Speaking of MIT’s contributions to holographic display, Mark Lucente and Mike Klug showed enticing videos of Zebra Imaging’s ZScape displays. Also, some footage from (1980s?) Media Lab. Digging through YouTube, I found them – and also some wonderful clips of the late Stephen Benton.
  1. (1992) BBC documentary re: holovideo (YouTube)
  2. (1985) Synthetic Holography, a Media Lab videodisc (YouTube) Check out 3:04 for Benton’s description of their alcove hologram.
French autostereoscopic cinema
Interview and frankly amazing footage of le cyclo-stereoscope (1940s? 1950s?).

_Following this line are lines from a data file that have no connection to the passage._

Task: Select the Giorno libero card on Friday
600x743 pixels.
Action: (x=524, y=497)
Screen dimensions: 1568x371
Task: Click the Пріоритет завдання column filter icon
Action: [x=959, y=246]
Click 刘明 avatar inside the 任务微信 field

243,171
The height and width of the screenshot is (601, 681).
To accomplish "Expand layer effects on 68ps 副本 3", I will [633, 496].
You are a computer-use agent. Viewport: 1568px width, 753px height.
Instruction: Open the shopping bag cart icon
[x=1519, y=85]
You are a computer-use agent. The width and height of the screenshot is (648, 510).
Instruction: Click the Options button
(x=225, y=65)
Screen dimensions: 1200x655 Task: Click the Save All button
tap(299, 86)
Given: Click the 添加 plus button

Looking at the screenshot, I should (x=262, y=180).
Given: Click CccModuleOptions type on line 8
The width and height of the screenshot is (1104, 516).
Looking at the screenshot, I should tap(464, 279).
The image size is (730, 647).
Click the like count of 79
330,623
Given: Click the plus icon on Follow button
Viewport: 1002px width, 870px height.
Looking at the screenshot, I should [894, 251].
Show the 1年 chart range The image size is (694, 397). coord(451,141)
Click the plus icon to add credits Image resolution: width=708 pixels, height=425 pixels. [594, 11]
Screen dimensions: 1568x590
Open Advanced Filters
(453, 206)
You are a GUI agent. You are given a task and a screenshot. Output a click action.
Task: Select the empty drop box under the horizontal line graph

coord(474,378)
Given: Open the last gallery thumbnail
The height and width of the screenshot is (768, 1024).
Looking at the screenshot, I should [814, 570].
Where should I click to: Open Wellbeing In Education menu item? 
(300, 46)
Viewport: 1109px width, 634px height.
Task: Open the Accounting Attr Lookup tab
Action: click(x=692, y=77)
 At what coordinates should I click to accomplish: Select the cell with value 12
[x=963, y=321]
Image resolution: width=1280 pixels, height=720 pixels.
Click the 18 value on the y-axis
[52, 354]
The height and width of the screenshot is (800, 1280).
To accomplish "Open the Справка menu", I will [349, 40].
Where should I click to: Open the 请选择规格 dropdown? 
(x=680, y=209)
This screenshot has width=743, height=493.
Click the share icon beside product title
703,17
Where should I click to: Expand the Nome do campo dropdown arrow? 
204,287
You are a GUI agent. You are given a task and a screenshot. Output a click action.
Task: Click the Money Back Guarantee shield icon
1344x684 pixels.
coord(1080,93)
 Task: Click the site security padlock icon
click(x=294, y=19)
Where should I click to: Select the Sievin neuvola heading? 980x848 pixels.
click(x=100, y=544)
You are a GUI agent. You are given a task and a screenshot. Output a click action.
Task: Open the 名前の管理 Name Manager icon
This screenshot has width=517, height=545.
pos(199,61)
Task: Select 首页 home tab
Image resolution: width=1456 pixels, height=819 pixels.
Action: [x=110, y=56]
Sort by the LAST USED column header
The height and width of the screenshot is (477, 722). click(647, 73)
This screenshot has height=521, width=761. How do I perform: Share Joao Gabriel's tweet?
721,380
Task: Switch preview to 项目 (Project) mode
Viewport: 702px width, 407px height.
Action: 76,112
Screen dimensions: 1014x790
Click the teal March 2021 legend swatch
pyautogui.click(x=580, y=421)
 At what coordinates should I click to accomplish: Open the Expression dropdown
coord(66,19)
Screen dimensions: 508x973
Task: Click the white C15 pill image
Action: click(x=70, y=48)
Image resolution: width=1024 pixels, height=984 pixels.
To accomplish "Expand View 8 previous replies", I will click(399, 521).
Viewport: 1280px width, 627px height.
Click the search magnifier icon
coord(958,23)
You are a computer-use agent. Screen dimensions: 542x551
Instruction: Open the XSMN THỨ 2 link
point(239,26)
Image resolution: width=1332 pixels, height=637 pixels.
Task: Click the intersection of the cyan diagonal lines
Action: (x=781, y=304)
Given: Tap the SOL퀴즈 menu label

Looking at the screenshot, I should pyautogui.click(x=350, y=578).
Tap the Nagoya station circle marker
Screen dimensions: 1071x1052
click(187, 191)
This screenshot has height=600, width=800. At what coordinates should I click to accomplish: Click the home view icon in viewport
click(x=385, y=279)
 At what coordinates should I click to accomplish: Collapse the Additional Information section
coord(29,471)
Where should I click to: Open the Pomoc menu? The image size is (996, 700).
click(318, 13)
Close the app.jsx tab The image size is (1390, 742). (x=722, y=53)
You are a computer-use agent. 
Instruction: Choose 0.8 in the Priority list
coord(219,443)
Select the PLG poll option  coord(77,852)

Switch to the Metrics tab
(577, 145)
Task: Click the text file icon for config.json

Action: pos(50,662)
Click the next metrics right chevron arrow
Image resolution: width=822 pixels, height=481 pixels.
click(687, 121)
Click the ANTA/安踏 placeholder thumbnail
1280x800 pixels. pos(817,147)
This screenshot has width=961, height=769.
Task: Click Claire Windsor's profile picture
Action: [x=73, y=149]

No, really, check it out. Giant spinning rods! Popcorn! What could go wrong?
Surveys of the field
I am considering adding a page to my personal website with suggested readings for new researchers in autostereo. Until then, here are a few:
  • M. Halle, “Autostereoscopic displays and computer graphics,” Computer Graphics, ACM SIGGRAPH, 31(2), May 1997. LINK
Surveys of recent advances: These two have different emphases:
  1. N. S. Holliman, N. A. Dodgson, G. E. Favalora, and L. Pockett, “Three-Dimensional Displays: A Review and Applications Analysis (invited),” IEEE Trans Broadcasting, 57(2), 362-371 (June 2011). Available via IEEE, or here.
  2. J. Hong, Y. Kim, H.-J. Choi, J. Hahn, J.-H. Park, H. Kim, S.-W. Min, N. Chen, and B. Lee, “Three-dimensional display technologies of recent interest: principles, status, and issues (invited),” Appl. Opt. 50, H87-H115 (2011). (Optics InfoBase)
And… workshop on computational displays!
Hear-ye, hear-ye! The CVPR 2012 Workshop for Computational Cameras and Displays has issued a call for papers. See here.
ps Look into the eyes of the Bokode Owl (Wait for it…) Click “show more” if you’re not up on bokodes.